#### To-do item
Reproduce the material word for word, starting with the line containing "This screenshot has height=410, width=679." and going on through the line containing "pyautogui.click(x=634, y=737)", with both of those lines included.

#### Task input
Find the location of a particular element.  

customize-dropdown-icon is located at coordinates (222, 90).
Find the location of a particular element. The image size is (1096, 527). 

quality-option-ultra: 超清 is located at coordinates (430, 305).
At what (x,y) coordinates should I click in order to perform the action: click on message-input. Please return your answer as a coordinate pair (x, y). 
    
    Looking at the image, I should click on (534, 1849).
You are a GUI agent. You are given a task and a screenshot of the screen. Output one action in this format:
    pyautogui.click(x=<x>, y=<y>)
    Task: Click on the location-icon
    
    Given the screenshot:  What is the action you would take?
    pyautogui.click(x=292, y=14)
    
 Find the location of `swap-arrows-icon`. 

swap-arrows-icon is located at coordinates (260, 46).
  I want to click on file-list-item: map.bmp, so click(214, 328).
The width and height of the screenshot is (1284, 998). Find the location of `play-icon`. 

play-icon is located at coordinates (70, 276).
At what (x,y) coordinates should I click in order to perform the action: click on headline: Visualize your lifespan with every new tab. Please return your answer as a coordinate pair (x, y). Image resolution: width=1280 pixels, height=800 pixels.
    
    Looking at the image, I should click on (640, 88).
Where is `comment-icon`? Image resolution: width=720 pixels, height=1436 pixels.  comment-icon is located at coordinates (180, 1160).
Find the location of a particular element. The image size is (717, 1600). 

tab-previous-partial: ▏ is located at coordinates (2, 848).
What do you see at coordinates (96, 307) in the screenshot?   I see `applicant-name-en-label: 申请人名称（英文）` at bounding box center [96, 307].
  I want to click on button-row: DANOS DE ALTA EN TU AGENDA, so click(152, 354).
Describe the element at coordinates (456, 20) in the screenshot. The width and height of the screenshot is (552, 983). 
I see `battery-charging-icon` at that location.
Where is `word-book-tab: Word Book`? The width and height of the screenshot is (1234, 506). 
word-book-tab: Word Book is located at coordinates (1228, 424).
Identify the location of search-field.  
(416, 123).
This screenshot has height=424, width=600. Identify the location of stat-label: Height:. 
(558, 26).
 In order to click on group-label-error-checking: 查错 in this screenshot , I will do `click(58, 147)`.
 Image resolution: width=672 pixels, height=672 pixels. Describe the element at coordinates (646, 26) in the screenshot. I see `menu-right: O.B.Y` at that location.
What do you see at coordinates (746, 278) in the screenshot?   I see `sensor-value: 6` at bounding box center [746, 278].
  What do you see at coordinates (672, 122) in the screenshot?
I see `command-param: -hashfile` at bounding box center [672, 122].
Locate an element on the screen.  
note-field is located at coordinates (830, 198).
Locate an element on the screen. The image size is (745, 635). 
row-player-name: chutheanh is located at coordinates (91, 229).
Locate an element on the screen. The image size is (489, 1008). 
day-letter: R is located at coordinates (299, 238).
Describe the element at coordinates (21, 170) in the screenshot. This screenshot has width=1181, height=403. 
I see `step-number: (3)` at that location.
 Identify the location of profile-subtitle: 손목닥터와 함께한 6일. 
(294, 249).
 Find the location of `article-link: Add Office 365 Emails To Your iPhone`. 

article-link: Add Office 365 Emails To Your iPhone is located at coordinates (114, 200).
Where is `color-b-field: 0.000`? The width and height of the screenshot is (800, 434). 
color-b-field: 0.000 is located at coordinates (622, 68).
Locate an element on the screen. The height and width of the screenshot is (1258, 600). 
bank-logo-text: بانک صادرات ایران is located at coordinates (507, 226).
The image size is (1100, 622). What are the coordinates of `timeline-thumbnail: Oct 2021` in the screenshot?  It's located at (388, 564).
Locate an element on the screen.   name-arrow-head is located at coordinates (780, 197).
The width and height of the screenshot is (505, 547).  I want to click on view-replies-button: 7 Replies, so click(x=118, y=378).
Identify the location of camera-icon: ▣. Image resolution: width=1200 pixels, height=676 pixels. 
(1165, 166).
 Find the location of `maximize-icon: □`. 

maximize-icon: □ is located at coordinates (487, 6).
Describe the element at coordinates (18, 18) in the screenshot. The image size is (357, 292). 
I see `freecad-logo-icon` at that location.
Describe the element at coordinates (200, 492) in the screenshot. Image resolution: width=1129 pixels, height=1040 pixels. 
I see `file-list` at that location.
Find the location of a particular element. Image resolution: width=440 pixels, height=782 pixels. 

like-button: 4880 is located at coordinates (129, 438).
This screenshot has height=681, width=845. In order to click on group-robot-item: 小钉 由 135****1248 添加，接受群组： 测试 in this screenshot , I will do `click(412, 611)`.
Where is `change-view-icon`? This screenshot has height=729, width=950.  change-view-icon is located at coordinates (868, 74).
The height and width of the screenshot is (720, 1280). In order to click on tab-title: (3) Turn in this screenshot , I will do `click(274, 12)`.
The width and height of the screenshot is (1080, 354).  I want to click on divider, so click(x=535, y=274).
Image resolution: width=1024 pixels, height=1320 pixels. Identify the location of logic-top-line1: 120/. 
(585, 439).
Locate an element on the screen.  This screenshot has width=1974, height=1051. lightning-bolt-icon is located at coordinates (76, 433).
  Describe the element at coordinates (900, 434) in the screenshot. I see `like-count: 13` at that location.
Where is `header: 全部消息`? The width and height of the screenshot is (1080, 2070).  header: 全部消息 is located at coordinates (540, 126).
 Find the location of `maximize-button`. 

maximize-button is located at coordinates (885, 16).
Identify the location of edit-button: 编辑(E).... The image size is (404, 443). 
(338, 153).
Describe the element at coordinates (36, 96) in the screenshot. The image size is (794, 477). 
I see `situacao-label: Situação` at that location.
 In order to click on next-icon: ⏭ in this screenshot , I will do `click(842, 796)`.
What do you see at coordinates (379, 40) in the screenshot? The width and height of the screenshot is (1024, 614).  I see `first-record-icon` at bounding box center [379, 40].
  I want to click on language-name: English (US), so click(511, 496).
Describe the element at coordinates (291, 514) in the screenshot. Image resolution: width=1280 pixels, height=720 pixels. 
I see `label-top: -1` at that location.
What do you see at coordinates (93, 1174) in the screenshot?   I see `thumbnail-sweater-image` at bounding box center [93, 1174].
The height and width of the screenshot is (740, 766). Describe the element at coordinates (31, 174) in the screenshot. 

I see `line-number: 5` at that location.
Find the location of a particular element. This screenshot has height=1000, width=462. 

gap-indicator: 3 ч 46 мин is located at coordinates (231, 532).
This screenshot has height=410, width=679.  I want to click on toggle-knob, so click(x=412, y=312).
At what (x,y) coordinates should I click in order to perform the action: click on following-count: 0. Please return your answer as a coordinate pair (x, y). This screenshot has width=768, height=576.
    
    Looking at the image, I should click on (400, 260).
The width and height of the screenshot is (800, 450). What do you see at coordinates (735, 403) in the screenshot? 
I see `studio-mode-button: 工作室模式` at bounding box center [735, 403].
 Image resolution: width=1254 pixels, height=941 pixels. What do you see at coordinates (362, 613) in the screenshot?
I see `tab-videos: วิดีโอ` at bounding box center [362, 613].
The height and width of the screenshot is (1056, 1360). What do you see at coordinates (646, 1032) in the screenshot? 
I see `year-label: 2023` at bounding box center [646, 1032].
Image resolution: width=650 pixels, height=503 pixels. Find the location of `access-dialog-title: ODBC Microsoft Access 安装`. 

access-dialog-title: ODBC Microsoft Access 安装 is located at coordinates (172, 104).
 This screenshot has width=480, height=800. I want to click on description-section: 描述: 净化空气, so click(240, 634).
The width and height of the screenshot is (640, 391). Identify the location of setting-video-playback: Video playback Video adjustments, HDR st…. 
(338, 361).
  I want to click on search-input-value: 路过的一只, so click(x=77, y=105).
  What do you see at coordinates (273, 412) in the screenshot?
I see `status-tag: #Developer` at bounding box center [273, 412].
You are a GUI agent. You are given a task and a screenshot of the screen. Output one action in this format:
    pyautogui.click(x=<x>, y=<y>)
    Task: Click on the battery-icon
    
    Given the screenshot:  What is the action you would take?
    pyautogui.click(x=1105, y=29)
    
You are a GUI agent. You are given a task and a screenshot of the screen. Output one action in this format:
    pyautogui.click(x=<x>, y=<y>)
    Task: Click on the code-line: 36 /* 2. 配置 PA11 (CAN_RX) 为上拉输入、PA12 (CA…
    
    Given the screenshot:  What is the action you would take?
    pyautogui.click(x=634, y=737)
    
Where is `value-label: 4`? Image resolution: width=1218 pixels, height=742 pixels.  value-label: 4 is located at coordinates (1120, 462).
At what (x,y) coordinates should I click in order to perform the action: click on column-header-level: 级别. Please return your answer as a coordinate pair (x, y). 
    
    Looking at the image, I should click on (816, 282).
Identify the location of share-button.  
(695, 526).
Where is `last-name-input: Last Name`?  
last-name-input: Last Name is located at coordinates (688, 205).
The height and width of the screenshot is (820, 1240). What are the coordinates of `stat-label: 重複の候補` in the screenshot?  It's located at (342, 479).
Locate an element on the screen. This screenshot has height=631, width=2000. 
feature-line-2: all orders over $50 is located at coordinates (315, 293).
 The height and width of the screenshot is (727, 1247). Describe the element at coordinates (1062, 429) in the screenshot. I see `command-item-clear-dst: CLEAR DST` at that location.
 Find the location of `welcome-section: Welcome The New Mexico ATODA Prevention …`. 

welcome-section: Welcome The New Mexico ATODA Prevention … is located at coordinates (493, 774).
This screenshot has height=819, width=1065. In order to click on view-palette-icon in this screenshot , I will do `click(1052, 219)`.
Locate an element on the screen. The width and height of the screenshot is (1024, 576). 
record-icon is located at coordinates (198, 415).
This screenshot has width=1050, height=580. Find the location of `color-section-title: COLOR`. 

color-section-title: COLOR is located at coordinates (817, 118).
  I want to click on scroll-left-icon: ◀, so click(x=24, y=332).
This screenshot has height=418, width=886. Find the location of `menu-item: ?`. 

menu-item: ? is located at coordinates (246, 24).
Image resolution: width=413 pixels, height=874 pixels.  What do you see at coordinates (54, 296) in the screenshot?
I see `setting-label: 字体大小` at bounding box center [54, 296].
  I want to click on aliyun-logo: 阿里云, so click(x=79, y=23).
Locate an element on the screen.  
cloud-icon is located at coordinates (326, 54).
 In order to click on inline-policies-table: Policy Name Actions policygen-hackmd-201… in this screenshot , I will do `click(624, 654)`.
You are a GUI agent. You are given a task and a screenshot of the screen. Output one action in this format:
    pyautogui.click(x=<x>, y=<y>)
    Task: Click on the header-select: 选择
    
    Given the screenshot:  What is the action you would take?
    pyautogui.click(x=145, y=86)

#### Task answer
This screenshot has height=410, width=679.  I want to click on toggle-knob, so click(x=412, y=312).
At what (x,y) coordinates should I click in order to perform the action: click on following-count: 0. Please return your answer as a coordinate pair (x, y). This screenshot has width=768, height=576.
    
    Looking at the image, I should click on (400, 260).
The width and height of the screenshot is (800, 450). What do you see at coordinates (735, 403) in the screenshot? 
I see `studio-mode-button: 工作室模式` at bounding box center [735, 403].
 Image resolution: width=1254 pixels, height=941 pixels. What do you see at coordinates (362, 613) in the screenshot?
I see `tab-videos: วิดีโอ` at bounding box center [362, 613].
The height and width of the screenshot is (1056, 1360). What do you see at coordinates (646, 1032) in the screenshot? 
I see `year-label: 2023` at bounding box center [646, 1032].
Image resolution: width=650 pixels, height=503 pixels. Find the location of `access-dialog-title: ODBC Microsoft Access 安装`. 

access-dialog-title: ODBC Microsoft Access 安装 is located at coordinates (172, 104).
 This screenshot has width=480, height=800. I want to click on description-section: 描述: 净化空气, so click(240, 634).
The width and height of the screenshot is (640, 391). Identify the location of setting-video-playback: Video playback Video adjustments, HDR st…. 
(338, 361).
  I want to click on search-input-value: 路过的一只, so click(x=77, y=105).
  What do you see at coordinates (273, 412) in the screenshot?
I see `status-tag: #Developer` at bounding box center [273, 412].
You are a GUI agent. You are given a task and a screenshot of the screen. Output one action in this format:
    pyautogui.click(x=<x>, y=<y>)
    Task: Click on the battery-icon
    
    Given the screenshot:  What is the action you would take?
    pyautogui.click(x=1105, y=29)
    
You are a GUI agent. You are given a task and a screenshot of the screen. Output one action in this format:
    pyautogui.click(x=<x>, y=<y>)
    Task: Click on the code-line: 36 /* 2. 配置 PA11 (CAN_RX) 为上拉输入、PA12 (CA…
    
    Given the screenshot:  What is the action you would take?
    pyautogui.click(x=634, y=737)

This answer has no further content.